Price of Anarchy, Auctions, and Approximations
In many applications driven by the internet, computation has to be performed in the presence of strategic interactions between multiple autonomous entities. This raises the question: What happens when the input to an algorithm are controlled by rational agents, and each of them, in turn, is affected by the algorithm's output? A systematic study of this question led to the growth of ``algorithmic game theory''. In the talk I will focus on two important topics within this field -- the study of auctions, and price of anarchy.
Motivated by the electronic markets such as eBay and Google adwords, I will first visit the topic of Auction Theory from an algorithmic perspective. In this setting, an auctioneer wants to sell some items to a group of bidders. The bidders' valuations for the items are private knowledge, but they are drawn from publicly known prior distributions. An auction scheme is called ``truthful'' if it gives an incentive to every bidder to report her true value. The goal is to find a truthful auction that maximizes the seller's revenue.
Naturally, to execute the optimal auction we need to know the prior distributions. An intriguing question is to design a truthful auction that does not require the knowledge of these priors, but still manages to get a constant fraction of the optimal revenue. Such auctions are called ``prior-free''. I will conclude the first part of the talk by presenting my recent work on prior-free auctions with asymmetric bidders.
Next, I will consider the game-theoretic variant of a classical scheduling-problem.
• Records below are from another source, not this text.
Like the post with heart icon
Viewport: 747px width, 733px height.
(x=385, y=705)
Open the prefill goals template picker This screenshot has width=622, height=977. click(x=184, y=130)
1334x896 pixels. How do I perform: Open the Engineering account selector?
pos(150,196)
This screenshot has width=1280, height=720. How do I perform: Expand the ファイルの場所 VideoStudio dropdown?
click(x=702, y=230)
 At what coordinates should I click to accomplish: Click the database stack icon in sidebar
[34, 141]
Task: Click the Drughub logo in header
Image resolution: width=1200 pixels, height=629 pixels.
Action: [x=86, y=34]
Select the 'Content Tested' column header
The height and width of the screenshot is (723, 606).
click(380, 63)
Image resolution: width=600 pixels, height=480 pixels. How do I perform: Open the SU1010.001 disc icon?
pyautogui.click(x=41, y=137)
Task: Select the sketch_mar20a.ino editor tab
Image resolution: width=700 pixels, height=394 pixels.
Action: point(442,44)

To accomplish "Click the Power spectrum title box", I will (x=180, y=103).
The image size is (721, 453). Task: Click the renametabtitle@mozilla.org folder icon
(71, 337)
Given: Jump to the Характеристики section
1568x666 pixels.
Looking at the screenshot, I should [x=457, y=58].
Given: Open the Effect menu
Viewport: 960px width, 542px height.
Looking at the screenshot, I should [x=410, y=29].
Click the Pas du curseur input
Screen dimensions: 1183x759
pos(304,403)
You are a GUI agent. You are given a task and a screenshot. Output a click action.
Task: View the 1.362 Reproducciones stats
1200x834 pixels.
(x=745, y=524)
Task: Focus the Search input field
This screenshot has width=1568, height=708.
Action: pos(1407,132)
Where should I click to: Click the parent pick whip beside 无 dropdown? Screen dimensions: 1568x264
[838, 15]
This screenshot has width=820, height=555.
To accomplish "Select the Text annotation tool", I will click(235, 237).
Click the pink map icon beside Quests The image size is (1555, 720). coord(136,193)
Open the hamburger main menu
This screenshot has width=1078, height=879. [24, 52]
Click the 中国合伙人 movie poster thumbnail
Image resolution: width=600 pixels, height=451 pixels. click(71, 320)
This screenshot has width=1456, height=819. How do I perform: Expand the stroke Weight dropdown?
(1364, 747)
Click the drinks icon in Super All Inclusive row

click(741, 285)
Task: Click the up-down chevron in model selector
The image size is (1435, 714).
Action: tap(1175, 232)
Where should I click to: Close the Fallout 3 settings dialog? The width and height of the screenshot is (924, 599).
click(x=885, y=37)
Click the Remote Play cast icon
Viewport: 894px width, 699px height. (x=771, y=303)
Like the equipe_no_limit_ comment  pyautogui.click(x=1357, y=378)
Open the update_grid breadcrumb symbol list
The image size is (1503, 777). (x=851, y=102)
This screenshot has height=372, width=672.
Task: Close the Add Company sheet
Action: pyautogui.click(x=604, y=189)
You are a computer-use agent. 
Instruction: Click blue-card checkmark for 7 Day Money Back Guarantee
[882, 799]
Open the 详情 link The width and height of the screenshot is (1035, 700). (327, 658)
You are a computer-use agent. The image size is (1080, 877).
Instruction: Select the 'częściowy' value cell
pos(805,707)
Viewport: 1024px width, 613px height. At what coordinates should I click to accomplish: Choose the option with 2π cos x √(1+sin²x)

The setting captures a distributed environment with heterogeneous machines (or data centers) and jobs (or clients) that are situated across different geographical locations. The objective is to minimize the weighted sum of the completion times of the jobs. Each job, however, is a selfish agent and selects a machine that minimizes its own completion time. This defines a game between the jobs. A Nash equilibrium of this game is an outcome where no job wants to switch to another machine. The ``price of anarchy'' is the maximum possible ratio between the objective at a Nash equilibrium and the objective at the globally-optimal outcome. Intuitively, it measures the degradation in overall system-performance due to the presence of selfish jobs.
I will present a generic characterization of the scheduling policies which give a small Price of Anarchy. On the technical side, I will show how to derive this result using a linear program for the underlying optimization problem and dual-fitting.
I will conclude the talk by presenting some interesting open directions for future research.